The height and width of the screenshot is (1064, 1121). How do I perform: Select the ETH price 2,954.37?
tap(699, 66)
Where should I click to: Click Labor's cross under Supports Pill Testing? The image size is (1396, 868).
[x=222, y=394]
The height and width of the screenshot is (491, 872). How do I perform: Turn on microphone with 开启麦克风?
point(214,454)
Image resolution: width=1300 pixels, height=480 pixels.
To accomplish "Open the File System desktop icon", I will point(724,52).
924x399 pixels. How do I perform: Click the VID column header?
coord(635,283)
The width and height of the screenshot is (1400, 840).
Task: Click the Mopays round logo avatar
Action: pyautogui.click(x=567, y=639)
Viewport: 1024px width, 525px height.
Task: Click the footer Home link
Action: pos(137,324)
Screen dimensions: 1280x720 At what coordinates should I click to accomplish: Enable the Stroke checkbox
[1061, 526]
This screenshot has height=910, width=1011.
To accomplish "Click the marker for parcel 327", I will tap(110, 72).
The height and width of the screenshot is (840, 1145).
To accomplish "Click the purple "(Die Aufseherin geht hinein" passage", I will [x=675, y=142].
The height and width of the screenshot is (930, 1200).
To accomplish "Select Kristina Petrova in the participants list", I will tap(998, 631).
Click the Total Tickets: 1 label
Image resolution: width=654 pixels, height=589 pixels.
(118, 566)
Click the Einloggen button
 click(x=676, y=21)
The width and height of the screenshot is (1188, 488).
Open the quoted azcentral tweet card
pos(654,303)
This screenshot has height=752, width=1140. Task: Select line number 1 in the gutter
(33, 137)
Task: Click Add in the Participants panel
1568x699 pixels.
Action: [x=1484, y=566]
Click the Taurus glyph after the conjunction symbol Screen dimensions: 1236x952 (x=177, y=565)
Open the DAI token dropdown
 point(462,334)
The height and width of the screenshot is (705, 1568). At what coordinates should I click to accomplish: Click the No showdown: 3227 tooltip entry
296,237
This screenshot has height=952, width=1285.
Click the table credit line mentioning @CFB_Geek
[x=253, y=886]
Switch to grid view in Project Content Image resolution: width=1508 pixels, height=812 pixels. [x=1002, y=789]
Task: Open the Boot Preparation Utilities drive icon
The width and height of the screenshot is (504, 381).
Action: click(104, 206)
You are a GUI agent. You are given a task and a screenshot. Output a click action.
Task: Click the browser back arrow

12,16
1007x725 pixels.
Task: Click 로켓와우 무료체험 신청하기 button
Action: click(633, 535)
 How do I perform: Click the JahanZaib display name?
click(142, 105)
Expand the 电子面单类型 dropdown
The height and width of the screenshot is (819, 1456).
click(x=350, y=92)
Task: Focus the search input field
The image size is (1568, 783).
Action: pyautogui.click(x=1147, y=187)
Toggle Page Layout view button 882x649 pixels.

:: EXERCISE OBJECTIVE ::
Line by line, copy the data above exactly as it reads.

:: SOLUTION TO THE PROBLEM ::
The height and width of the screenshot is (1064, 1121). How do I perform: Select the ETH price 2,954.37?
tap(699, 66)
Where should I click to: Click Labor's cross under Supports Pill Testing? The image size is (1396, 868).
[x=222, y=394]
The height and width of the screenshot is (491, 872). How do I perform: Turn on microphone with 开启麦克风?
point(214,454)
Image resolution: width=1300 pixels, height=480 pixels.
To accomplish "Open the File System desktop icon", I will point(724,52).
924x399 pixels. How do I perform: Click the VID column header?
coord(635,283)
The width and height of the screenshot is (1400, 840).
Task: Click the Mopays round logo avatar
Action: pyautogui.click(x=567, y=639)
Viewport: 1024px width, 525px height.
Task: Click the footer Home link
Action: pos(137,324)
Screen dimensions: 1280x720 At what coordinates should I click to accomplish: Enable the Stroke checkbox
[1061, 526]
This screenshot has height=910, width=1011.
To accomplish "Click the marker for parcel 327", I will tap(110, 72).
The height and width of the screenshot is (840, 1145).
To accomplish "Click the purple "(Die Aufseherin geht hinein" passage", I will [x=675, y=142].
The height and width of the screenshot is (930, 1200).
To accomplish "Select Kristina Petrova in the participants list", I will tap(998, 631).
Click the Total Tickets: 1 label
Image resolution: width=654 pixels, height=589 pixels.
(118, 566)
Click the Einloggen button
 click(x=676, y=21)
The width and height of the screenshot is (1188, 488).
Open the quoted azcentral tweet card
pos(654,303)
This screenshot has height=752, width=1140. Task: Select line number 1 in the gutter
(33, 137)
Task: Click Add in the Participants panel
1568x699 pixels.
Action: [x=1484, y=566]
Click the Taurus glyph after the conjunction symbol Screen dimensions: 1236x952 (x=177, y=565)
Open the DAI token dropdown
 point(462,334)
The height and width of the screenshot is (705, 1568). At what coordinates should I click to accomplish: Click the No showdown: 3227 tooltip entry
296,237
This screenshot has height=952, width=1285.
Click the table credit line mentioning @CFB_Geek
[x=253, y=886]
Switch to grid view in Project Content Image resolution: width=1508 pixels, height=812 pixels. [x=1002, y=789]
Task: Open the Boot Preparation Utilities drive icon
The width and height of the screenshot is (504, 381).
Action: click(104, 206)
You are a GUI agent. You are given a task and a screenshot. Output a click action.
Task: Click the browser back arrow

12,16
1007x725 pixels.
Task: Click 로켓와우 무료체험 신청하기 button
Action: click(633, 535)
 How do I perform: Click the JahanZaib display name?
click(142, 105)
Expand the 电子面单类型 dropdown
The height and width of the screenshot is (819, 1456).
click(x=350, y=92)
Task: Focus the search input field
The image size is (1568, 783).
Action: pyautogui.click(x=1147, y=187)
Toggle Page Layout view button 882x649 pixels.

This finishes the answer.